We hypothesize that the loss of teeth in birds was due to the loss of direct apposition between an epithelial signaling center at the oral/aboral boundary and the underlying mesenchyme of the oral cavity competent to form integumentary appendages. Our model provides a unique developmental mechanism for understanding how specific structures are lost and reinitiated and goes beyond contemporary models of selective gene loss or loss of signaling capability during tooth ontogeny in evolution [2, 8]. Importantly, the control of this inductive event in different facial prominences during development would permit the regional, or modular, loss of teeth as seen in many nonavialan dinosaurs and avialans [4–6] while allowing them to retain the ability to form teeth on separate regions of the jaw derived from different facial prominences.

Our data support and revitalize the controversial anatomical findings of G. St. Hilaire [32], Blanchard [33], and Gardnier [34] by demonstrating the initiation of tooth developmental programs in embryonic birds, and we propose that the structures formed, and the early developmental processes involved, are homologous with the formation of the first rudimentary teeth in the alligators.

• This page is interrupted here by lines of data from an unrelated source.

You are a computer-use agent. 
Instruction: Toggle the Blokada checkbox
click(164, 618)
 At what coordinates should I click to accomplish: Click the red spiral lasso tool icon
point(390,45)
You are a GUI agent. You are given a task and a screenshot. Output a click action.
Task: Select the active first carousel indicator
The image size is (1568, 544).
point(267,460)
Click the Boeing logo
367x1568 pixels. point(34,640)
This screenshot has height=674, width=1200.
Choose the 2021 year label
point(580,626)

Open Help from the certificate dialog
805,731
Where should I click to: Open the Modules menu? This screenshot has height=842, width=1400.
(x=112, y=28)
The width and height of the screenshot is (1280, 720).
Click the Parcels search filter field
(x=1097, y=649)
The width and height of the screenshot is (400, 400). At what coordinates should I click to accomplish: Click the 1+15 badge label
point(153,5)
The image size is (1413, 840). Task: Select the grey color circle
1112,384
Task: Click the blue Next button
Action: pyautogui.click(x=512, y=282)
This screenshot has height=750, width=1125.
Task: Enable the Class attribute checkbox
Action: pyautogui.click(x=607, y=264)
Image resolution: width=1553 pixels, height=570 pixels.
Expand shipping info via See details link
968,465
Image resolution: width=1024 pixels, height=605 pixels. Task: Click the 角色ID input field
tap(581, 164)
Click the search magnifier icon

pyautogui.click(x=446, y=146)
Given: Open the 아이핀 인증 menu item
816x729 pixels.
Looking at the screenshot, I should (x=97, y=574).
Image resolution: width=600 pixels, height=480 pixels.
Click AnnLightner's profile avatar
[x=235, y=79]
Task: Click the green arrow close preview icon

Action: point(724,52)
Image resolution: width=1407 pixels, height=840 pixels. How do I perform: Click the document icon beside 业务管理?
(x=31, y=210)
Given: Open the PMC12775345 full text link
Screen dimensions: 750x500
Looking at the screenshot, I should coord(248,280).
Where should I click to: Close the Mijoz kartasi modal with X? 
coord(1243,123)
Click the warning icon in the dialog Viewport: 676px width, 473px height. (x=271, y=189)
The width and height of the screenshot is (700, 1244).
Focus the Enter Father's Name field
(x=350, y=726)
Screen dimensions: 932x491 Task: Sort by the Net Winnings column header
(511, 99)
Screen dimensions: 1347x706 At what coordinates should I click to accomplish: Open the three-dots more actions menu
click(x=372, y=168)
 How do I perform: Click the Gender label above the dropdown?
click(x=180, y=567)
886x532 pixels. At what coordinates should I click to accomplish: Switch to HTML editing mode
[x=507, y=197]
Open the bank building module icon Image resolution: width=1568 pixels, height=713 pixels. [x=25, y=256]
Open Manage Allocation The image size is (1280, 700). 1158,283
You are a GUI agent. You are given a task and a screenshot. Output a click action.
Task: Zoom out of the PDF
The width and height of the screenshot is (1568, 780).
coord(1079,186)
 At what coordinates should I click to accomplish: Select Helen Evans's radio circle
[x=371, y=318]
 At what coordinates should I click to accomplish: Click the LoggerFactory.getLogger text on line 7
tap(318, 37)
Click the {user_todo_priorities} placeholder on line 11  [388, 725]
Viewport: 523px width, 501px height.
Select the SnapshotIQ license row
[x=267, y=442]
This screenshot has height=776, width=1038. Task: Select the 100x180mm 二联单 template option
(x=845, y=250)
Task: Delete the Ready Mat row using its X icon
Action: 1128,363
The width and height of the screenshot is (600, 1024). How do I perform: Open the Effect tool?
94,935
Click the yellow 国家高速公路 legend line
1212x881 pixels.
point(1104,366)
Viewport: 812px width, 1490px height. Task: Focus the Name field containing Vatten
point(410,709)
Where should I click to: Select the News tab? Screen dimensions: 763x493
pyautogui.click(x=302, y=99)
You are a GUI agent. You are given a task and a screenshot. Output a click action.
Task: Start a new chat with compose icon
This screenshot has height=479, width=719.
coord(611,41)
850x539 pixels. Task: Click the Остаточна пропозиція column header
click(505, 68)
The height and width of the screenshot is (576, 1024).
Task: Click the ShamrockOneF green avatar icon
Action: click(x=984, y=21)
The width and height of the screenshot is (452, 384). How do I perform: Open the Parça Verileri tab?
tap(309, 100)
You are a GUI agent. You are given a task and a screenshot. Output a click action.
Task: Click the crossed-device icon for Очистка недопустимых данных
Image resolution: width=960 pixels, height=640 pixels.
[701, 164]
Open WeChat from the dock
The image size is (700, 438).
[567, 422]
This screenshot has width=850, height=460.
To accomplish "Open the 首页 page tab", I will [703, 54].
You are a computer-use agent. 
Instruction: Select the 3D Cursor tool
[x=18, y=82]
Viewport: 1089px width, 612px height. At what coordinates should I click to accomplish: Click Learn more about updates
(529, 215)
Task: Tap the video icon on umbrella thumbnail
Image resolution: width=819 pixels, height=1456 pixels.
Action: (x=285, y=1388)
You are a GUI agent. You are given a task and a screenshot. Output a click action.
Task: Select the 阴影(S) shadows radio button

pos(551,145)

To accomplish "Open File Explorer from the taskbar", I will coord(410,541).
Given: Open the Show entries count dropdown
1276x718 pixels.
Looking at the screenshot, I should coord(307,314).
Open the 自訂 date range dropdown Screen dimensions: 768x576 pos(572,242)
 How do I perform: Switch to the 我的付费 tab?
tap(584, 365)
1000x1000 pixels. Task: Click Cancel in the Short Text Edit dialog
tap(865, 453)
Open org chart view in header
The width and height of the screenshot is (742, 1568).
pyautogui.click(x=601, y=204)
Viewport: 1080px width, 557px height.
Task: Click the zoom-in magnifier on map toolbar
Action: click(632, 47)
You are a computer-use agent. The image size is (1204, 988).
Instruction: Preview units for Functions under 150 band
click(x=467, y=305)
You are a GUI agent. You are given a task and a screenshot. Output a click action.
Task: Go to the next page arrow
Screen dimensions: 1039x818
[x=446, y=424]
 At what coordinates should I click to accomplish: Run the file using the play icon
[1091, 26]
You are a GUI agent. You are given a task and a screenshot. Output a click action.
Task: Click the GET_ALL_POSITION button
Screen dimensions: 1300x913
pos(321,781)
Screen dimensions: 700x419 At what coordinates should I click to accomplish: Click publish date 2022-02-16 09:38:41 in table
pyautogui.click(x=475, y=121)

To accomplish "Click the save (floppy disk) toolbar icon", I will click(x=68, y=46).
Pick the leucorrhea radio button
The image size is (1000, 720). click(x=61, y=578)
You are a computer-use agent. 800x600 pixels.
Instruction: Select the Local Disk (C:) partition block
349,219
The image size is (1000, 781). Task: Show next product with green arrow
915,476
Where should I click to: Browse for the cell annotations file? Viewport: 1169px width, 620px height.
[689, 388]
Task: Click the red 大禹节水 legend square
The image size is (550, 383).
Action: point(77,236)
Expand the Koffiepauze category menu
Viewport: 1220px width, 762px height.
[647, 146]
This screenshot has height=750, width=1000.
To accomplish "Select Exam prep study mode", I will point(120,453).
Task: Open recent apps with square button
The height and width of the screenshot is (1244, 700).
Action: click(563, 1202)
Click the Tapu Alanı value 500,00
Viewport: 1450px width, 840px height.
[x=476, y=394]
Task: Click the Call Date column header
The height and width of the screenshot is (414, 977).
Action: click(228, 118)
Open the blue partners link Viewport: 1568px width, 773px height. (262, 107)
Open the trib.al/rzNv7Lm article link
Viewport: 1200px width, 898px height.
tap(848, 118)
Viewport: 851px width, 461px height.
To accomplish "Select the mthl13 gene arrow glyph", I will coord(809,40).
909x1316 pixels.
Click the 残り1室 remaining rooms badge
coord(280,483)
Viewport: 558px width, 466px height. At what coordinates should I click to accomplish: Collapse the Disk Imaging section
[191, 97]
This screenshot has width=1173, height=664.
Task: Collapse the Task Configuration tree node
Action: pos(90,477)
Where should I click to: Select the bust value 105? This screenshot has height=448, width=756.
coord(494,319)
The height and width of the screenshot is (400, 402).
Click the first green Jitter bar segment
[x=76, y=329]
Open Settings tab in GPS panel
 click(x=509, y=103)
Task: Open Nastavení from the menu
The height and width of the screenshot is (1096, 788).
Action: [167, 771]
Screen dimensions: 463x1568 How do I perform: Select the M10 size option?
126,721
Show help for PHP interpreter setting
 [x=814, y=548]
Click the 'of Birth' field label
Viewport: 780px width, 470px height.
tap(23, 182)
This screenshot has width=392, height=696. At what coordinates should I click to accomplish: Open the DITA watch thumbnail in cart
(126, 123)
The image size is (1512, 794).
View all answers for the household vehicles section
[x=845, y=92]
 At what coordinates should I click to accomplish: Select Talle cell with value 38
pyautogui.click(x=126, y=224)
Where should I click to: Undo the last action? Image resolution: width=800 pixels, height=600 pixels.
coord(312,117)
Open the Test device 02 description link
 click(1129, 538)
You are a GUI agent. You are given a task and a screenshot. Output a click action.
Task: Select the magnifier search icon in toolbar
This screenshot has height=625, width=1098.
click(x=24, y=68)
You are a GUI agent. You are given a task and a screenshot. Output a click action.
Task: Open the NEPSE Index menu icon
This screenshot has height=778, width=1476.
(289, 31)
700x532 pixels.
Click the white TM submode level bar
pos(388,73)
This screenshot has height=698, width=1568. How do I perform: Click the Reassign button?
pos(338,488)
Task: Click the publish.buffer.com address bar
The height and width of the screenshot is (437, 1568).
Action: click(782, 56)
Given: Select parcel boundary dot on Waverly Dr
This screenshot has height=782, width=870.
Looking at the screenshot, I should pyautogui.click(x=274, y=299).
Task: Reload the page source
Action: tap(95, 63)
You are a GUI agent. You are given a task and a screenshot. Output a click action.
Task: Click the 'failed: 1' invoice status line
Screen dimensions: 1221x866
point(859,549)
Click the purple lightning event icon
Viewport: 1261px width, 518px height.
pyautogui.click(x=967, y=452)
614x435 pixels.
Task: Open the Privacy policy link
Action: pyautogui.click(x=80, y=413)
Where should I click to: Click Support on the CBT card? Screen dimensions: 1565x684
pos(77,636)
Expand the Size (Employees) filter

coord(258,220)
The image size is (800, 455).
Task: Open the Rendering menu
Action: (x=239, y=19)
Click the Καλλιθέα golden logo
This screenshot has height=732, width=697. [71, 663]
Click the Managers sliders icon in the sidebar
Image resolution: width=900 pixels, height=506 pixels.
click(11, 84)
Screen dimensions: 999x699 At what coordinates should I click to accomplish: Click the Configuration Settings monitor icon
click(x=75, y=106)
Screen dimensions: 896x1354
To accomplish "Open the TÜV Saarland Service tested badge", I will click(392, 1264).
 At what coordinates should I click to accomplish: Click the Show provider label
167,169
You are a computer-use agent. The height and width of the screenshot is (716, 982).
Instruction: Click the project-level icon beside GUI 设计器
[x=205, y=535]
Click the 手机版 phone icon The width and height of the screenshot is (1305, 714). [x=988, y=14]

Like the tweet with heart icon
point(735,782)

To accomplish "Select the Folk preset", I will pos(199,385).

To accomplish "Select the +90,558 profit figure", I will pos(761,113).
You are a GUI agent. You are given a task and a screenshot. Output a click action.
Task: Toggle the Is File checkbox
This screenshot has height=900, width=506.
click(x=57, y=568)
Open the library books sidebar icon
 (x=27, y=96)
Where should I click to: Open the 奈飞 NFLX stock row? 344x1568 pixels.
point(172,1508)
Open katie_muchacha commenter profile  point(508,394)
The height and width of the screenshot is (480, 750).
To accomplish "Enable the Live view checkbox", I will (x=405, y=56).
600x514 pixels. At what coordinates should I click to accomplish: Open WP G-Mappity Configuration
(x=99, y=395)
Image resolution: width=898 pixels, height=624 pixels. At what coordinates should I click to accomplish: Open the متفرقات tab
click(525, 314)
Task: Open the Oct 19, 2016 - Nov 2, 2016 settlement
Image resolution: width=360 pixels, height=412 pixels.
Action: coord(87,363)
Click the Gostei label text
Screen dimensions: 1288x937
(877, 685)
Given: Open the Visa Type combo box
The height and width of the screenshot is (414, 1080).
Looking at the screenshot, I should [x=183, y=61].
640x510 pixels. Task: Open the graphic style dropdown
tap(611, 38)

So if birds didn't have reptilian ancestors, how come the above researchers were able to reproduce the development of reptilian teeth in a modern bird mutant?

questioner121 wrote:As has been observed with the definition of the term "species" it is plastic in certain areas. The reason being that as new observations are made the interpretation of the evidence used to define species has found to be invalid.

Your duplicitous misuse of my expositions on this subject is duly noted. What was found to be invalid was the static view of species, arising from a misunderstanding of the difference between descriptive and prescriptive views of taxonomy.

questioner121 wrote:Just because there are no ring species around which have the complete successive chains leading from one species to an entirely different one due to extinctions or whatever else

Actually, you've been presented with examples of ring species that are alive. The lies you're posting here are becoming ever more desperate.

questioner121 wrote:does not in anyway justify or support common ancestry to the level of acceptance it has today.

Bullshit. We have multiple independent lines of evidence all pointing to the same conclusion. It's game over for mythology-based religious fantasies. Suck on it.

questioner121 wrote:As I said before you need to look more closely at why certain species cannot reproduce with one another rather than going by "incompatibility due to changes over time".

Oh wait, I've already told you to look up fertillin genes. Which, wait for it, acquire changes over time leading to those incompatibilities.